== Reading passage

2013 COA 5
Colo. Ct. App.2013Background
- Act creates indeterminate sentencing for certain sex offenses with bottom end of years up to life.
- Questions concern bottom-end range for sex offenses that are crimes of violence and need for aggravating factors.
- Defendant William J. Hunsaker was convicted of sexual assault of a child (class four) and sexual assault of a child as part of a pattern of abuse (class three).
- First count received eight years to life; second count sixteen years to life.
- Postconviction court reduced both bottom ends to the presumptive-range maximums; appellate review addressed legality of bottom ends and need for aggravators.
Issues
| Issue | Plaintiff's Argument | Defendant's Argument | Held |
|---|---|---|---|
| Bottom end above presumptive max for class three must prove aggravators? | Prosecution argues per se violence allows aggravated bottom end. | Hunsaker argues aggravators are required. | Bottom end above presumptive max allowed without extra aggravators. |
| Whether sexual assault on a child as pattern of abuse is a per se crime of violence? | Per se violence triggers 18-1.3-406 sentencing. | Not contested; relies on statutory interpretation. | Sexual assault on a child as part of a pattern is a per se crime of violence. |
| Is the bottom end of indeterminate sentence for sex offense in violence class between midpoint and twice max of presumptive range? | Bottom end mirrors determinate violence sentencing. | May require aggravating factors beyond midpoint. | Bottom end is between midpoint and twice the maximum, like non-sex offenses. |
| Was the original sixteen-years-to-life sentence legal and removable without affecting the other count? | Illegal bottom end on first count; seeks correction. | Correction does not mandate resentencing on second count. | Original sentence on class three was legal; remand to reinstate sixteen-to-life. |
Key Cases Cited
- Vensor v. People, 151 P.3d 1274 (Colo. 2007) (bottom end must be within/minimum to twice maximum presumptive range for class of felony; applies to violent offenses?)

====
== Listing

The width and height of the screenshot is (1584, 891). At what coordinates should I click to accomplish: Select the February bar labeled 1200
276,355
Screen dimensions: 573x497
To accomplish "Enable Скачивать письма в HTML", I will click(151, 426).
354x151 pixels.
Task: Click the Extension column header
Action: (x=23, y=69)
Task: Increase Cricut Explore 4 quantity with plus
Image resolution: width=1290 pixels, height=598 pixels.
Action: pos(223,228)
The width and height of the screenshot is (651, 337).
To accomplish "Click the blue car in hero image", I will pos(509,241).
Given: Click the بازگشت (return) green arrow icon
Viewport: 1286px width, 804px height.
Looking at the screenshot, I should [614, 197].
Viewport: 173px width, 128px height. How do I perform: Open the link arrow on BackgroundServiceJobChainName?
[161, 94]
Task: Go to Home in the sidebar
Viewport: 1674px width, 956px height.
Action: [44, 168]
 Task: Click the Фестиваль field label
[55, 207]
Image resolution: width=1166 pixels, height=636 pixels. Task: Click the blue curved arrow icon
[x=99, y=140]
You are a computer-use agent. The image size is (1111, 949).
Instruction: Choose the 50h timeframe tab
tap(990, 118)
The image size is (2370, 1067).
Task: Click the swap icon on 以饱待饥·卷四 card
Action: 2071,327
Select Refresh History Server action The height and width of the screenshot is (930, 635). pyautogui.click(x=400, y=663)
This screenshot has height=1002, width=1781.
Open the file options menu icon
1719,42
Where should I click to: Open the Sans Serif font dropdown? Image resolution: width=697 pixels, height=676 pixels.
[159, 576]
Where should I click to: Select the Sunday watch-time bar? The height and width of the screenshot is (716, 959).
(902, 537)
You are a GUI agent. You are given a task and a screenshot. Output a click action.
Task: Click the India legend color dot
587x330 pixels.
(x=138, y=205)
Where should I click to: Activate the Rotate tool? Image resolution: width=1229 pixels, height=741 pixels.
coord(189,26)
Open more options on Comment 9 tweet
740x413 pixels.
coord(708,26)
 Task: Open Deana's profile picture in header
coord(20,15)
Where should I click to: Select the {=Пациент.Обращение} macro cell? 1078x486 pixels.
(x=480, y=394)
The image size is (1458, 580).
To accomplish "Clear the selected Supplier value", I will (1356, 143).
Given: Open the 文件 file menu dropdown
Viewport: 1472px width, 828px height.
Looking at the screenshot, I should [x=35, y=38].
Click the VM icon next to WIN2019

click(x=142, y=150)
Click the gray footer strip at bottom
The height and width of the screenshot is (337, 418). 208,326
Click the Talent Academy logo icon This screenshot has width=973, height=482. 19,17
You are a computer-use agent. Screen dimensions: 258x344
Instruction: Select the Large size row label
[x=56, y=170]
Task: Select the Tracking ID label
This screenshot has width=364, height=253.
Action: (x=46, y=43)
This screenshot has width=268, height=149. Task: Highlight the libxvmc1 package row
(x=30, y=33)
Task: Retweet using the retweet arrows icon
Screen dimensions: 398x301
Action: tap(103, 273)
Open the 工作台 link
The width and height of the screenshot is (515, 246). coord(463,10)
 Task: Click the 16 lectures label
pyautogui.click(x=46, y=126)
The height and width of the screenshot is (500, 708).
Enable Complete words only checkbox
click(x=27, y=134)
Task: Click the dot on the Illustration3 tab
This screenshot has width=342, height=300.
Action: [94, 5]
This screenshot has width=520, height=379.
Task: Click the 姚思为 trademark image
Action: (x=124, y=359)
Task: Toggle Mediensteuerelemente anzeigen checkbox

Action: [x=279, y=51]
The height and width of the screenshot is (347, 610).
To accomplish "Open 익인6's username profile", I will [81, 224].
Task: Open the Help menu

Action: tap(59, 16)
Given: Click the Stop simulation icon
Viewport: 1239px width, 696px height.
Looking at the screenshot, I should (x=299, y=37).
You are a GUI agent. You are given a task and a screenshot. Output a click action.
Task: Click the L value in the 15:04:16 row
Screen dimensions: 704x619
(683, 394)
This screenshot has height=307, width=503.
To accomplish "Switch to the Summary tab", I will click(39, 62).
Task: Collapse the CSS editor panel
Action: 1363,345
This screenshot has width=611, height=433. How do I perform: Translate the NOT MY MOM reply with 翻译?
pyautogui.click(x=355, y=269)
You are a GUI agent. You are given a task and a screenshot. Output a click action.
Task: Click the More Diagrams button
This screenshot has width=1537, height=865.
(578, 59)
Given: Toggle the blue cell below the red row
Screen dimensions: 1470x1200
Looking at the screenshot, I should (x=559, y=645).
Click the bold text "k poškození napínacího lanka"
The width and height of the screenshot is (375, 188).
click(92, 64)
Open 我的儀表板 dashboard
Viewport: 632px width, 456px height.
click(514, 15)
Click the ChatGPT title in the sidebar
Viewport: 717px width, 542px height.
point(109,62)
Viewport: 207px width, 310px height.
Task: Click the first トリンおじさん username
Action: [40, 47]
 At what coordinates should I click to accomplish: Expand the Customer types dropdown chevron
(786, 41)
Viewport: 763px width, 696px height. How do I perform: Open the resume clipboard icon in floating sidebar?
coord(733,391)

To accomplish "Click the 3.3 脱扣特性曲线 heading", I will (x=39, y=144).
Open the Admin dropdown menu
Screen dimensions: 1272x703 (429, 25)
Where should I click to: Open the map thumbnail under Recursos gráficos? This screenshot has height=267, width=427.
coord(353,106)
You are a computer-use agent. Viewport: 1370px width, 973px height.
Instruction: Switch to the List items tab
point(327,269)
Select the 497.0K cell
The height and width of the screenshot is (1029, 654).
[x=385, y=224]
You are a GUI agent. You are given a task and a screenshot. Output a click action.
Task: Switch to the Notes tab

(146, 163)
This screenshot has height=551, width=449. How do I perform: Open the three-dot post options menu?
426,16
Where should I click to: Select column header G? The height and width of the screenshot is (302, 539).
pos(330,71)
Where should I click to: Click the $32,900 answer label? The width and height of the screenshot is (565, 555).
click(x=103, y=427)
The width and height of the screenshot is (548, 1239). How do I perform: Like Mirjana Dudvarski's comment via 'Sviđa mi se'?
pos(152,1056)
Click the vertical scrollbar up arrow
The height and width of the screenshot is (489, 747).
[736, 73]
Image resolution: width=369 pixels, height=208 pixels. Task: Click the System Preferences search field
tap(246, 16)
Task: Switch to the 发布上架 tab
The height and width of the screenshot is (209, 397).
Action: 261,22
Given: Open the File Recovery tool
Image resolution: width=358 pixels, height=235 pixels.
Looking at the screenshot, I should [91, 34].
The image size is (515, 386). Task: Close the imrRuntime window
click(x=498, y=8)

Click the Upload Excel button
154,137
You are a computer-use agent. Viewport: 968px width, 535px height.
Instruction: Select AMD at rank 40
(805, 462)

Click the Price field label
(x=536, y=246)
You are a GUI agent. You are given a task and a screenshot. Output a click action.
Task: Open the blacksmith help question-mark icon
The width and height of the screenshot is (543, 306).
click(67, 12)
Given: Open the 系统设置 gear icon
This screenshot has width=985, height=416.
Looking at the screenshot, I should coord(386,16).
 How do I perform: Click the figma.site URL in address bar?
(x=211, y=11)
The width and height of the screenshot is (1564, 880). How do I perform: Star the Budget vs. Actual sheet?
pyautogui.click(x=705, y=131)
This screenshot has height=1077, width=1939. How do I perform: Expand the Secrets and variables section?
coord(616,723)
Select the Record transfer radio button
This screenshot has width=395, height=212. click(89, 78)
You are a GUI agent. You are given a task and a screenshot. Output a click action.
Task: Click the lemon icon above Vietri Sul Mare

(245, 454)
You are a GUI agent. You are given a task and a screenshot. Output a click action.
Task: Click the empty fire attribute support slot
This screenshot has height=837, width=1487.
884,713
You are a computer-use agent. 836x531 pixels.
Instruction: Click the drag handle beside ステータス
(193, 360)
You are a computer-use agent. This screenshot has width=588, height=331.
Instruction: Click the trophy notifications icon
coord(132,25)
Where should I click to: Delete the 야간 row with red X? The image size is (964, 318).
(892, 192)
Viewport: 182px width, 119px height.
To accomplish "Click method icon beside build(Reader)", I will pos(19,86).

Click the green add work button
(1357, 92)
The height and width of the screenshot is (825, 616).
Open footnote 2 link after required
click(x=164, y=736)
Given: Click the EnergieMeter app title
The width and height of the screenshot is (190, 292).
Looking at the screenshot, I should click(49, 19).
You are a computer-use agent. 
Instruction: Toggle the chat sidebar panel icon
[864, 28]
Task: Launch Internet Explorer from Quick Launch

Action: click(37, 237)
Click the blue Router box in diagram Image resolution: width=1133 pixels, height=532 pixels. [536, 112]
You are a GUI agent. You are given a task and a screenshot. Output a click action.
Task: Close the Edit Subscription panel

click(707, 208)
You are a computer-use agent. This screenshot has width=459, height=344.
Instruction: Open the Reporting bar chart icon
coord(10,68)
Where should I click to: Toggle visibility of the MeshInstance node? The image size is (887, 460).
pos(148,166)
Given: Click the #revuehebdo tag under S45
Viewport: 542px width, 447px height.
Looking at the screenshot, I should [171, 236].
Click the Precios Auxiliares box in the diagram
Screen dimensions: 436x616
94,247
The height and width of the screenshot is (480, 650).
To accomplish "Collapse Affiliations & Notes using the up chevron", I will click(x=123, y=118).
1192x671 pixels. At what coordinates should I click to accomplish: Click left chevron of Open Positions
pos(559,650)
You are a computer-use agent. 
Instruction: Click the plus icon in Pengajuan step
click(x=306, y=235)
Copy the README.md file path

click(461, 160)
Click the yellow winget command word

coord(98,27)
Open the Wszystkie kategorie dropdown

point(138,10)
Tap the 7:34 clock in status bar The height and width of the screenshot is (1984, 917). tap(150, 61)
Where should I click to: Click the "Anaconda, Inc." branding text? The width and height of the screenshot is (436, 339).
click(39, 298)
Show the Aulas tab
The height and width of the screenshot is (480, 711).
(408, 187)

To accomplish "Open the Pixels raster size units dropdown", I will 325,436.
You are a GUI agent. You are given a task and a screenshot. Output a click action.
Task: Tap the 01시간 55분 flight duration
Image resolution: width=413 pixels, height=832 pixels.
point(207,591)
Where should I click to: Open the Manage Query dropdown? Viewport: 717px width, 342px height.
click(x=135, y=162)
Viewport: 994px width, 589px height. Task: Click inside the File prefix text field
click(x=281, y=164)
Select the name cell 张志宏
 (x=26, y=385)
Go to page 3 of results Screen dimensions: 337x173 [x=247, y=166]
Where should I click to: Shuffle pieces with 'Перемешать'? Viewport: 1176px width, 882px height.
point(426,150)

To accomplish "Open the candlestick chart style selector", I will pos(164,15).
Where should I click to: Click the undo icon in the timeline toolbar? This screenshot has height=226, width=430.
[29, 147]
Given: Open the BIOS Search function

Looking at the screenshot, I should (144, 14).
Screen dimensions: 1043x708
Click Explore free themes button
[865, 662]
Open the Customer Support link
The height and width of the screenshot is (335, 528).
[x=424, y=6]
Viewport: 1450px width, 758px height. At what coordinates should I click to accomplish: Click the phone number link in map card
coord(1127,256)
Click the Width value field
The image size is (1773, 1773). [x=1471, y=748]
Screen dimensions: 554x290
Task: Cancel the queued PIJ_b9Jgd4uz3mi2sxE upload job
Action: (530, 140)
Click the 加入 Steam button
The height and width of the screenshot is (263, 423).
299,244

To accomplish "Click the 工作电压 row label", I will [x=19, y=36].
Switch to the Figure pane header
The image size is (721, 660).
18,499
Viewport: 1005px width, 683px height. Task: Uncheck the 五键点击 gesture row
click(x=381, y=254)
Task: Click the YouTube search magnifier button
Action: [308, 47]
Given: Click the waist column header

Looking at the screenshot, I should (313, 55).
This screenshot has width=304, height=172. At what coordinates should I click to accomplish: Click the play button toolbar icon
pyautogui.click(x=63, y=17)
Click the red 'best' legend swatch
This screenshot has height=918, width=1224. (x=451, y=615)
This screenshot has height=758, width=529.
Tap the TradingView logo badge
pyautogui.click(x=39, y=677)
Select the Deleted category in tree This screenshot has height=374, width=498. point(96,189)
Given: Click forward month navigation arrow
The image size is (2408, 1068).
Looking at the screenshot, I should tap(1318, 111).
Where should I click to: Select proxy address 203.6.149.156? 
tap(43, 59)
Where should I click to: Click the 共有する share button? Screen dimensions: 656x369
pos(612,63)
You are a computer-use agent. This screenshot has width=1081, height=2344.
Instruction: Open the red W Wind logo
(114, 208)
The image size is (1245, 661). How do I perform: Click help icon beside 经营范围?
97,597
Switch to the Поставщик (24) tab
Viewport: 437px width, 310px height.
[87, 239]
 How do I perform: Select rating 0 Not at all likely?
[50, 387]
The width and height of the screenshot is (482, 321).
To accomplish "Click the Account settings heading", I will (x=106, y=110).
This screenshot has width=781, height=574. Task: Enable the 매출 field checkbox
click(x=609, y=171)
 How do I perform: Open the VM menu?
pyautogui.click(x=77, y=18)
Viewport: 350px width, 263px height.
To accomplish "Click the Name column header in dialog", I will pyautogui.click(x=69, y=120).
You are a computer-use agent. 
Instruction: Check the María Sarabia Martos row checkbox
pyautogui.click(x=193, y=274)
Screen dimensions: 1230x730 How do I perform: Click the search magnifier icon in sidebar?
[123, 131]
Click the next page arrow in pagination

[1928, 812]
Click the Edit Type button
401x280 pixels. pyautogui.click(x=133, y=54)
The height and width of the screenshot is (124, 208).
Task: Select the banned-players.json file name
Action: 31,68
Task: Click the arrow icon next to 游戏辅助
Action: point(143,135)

====

### Required actions
- 1) Can you restate the case summary between "- Postconviction court" and "need for aggravators.", inclusive, substituting "aggravating factors" for "aggravators"?
- 2) According to the case summary, why was the sixteen-years-to-life sentence on the class three count reinstated after the postconviction court had reduced it?

### Results in order
- 1)
- Postconviction court reduced both bottom ends to the presumptive-range maximums; appellate review addressed legality of bottom ends and need for aggravating factors.

- 2) The appellate court held that the original sentence on the class three count was legal. Sexual assault on a child as part of a pattern of abuse is a per se crime of violence, so its bottom end could fall between the midpoint and twice the maximum of the presumptive range without extra aggravators.